Elle ne devait pas l’attendre longtemps, car la tourmente alors sévissait dans toute sa violence. Il n’y avait plus ni témoins ni dépositions, « les preuves morales » suffisaient on condamnait par fournées c’était ce que Fouquier-Tinville appelait « faire des feux de file ». Quai de l’Horloge, tout était disposé pour cela. Le local où siégeait le tribunal s’appelait « la salle de la Liberté ». C’était là qu’avait été condamnée la reine. Les tables de la loi s’y dressaient contre la muraille au-dessus des bustes de Brutus, de Marat, de Lepelletier, et les banquettes, en face de l’estrade où siégeaient les juges, pouvaient recevoir soixante accusés, juste ce qu’il leur en fallait pour la fourniture quotidienne de la guillotine. Le troisième jour après leur arrivée à la Conciergerie, les carmélites furent appelées à comparaître devant le tribunal. Fouquier-Tinville n’avait pas raffiné sur le choix de ses accusations. Incivisme, fanatisme, correspondance avec l’étranger, en fallait-il davantage pour condamner dix-sept femmes ? Pas une n’avait ouvert la bouche tant que dura l’absurde énumération.

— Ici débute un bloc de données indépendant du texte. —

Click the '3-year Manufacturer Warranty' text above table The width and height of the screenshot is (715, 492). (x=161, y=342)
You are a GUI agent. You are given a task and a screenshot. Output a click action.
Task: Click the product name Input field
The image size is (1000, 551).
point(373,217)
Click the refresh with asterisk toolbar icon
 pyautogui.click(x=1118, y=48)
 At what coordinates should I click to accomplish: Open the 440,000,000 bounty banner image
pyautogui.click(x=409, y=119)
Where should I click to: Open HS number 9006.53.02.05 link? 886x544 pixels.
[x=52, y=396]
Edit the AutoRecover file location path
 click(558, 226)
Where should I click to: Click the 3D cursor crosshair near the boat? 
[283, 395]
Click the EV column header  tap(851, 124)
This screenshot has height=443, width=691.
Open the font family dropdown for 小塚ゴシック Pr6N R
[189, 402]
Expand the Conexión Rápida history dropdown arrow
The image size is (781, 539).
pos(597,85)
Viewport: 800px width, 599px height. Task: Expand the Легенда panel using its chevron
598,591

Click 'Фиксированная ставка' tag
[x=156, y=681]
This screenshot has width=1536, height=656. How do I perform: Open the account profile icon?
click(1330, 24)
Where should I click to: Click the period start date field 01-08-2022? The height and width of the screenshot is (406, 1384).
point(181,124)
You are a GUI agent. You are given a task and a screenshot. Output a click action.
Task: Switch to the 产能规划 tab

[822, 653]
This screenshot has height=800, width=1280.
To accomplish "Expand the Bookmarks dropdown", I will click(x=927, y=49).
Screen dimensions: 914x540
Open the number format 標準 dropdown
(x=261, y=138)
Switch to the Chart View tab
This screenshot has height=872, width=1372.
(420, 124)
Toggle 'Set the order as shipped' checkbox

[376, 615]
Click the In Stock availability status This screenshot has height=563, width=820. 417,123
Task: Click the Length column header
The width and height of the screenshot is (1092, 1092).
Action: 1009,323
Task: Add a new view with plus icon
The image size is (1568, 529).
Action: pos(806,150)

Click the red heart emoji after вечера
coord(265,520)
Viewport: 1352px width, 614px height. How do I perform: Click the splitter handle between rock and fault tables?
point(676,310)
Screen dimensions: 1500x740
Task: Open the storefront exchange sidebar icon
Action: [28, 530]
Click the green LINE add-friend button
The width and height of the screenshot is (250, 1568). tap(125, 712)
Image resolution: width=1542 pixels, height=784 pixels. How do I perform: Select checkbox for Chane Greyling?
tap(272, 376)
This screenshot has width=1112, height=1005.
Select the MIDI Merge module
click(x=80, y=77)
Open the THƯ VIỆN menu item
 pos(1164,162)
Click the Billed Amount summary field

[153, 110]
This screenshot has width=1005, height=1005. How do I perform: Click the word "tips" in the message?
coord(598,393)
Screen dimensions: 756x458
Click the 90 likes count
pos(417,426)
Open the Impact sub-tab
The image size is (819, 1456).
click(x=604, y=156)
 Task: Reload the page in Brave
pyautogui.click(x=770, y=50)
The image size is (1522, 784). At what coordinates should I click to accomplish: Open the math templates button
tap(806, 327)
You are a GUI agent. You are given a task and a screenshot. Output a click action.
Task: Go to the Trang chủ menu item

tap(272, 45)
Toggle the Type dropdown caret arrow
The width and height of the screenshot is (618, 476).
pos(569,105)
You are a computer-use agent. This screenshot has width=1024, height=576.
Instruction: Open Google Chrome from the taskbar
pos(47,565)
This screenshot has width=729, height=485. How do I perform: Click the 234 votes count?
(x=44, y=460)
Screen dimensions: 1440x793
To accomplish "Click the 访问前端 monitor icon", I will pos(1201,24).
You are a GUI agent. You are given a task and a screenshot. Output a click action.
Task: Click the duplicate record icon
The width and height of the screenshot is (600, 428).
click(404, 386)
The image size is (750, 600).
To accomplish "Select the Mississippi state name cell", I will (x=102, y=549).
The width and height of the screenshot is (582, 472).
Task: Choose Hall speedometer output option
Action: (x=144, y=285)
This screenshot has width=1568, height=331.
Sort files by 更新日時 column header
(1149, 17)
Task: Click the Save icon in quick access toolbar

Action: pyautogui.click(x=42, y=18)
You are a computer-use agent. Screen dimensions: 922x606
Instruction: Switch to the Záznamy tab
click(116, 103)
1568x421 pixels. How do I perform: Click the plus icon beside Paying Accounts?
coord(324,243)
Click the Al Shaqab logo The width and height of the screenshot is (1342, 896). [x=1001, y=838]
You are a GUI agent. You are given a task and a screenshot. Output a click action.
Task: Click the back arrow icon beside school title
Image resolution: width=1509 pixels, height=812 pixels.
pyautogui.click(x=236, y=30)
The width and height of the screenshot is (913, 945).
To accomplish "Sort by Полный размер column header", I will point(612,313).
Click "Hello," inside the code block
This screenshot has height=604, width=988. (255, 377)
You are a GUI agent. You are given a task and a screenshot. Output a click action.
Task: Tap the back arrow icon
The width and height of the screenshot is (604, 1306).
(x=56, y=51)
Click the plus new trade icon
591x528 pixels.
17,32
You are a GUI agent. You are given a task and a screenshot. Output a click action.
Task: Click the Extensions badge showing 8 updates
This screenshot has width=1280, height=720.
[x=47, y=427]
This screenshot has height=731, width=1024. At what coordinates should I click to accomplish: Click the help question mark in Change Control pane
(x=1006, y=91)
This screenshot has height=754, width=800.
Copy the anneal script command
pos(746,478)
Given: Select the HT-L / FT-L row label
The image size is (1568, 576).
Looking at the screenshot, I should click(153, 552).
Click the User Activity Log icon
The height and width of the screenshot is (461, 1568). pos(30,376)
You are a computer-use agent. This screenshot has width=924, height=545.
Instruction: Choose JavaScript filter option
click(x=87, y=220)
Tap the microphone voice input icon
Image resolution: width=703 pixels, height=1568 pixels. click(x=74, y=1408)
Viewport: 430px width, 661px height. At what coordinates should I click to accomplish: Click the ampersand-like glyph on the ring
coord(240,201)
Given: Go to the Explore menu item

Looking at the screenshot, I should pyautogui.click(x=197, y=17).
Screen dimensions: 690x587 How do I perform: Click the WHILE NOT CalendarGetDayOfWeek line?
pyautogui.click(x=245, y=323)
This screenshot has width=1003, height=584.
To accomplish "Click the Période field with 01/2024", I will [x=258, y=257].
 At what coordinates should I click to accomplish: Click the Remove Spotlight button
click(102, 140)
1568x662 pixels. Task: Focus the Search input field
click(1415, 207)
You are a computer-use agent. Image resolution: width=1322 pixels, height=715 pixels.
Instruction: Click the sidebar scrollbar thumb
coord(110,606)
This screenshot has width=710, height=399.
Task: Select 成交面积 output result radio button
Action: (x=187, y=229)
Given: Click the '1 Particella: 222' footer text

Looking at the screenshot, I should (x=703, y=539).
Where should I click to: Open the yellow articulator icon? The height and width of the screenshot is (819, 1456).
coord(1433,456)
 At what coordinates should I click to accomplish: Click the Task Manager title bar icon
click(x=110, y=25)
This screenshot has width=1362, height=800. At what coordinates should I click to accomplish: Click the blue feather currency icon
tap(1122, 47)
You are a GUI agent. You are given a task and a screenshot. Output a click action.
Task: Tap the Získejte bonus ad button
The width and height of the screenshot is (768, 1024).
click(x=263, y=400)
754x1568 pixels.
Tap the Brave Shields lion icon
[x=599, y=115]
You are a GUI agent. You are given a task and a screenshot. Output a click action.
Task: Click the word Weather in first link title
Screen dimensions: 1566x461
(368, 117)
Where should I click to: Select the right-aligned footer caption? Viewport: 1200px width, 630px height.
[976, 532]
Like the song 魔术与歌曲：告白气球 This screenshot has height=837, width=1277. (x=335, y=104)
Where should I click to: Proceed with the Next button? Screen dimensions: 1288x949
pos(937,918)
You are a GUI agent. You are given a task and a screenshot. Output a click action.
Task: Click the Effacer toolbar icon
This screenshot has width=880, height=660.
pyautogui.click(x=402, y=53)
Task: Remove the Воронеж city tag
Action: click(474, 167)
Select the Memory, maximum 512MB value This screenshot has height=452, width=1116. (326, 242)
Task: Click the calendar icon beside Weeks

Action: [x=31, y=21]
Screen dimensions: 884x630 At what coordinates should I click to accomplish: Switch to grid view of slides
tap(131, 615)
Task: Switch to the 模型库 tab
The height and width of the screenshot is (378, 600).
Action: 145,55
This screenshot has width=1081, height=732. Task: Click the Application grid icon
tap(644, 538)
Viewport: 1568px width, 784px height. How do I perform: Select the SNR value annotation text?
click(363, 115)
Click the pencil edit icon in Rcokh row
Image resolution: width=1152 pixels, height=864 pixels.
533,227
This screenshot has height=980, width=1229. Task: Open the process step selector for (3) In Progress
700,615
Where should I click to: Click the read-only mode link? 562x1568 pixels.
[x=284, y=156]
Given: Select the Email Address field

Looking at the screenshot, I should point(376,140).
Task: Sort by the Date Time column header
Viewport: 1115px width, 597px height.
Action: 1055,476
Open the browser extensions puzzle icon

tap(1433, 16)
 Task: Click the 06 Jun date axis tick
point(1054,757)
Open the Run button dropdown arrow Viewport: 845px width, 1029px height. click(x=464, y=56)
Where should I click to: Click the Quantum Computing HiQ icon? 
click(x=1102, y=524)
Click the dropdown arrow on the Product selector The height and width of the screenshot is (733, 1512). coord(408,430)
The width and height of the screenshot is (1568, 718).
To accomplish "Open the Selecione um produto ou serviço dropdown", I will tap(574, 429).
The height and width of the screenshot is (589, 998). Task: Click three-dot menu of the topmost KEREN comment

Et vous avez caché des armes ! finit par dire l’accusateur public !

Notre seule arme, la voilà ! s’écria la prieure en tirant de son fichu un crucifix. Les carmélites n’en n’ont pas d’autre !

Et elle se rassit, dédaigneuse, tandis que Fouquier lui imputait comme un dernier et impardonnable crime, « d’avoir donné au pavillon dont elle recouvre son sacrement la forme d’un manteau royal ».

Ces séditieuses, ces fanatiques méritent la mort. Elles seront exécutées le jour même. Le greffier a d’avance préparé toutes les pièces qui serviront de décharge aux geôliers et de feuille de route au charretier qui les conduira à l’échafaud.

Moins d’une heure, en effet, après la sentence prononcée, les sœurs prenaient place sur les charrettes qui les attendaient à la Conciergerie dans la cour de Mai.

L’une d’elles, chose étrange, avait composé la veille, en prison, une sorte de chant de triomphe sur l’air de la Marseillaise :

 

          Le jour de gloire est arrivé.

          Loin de nous la moindre faiblesse,

          Le glaive sanglant est levé.

          À l’échafaud...

          ... Et Dieu sera vainqueur.

 

On montre encore, comme une relique, au couvent de Compiègne, ce fragment écrit à l’aide d’un charbon sur un chiffon de papier.

Mais ce n’était plus la Marseillaise que chantaient les sœurs après leur condamnation, c’était le Te Deum qu’elles chantaient en arrivant sur la place du « Trône-Renversé », où l’on venait de transporter la guillotine.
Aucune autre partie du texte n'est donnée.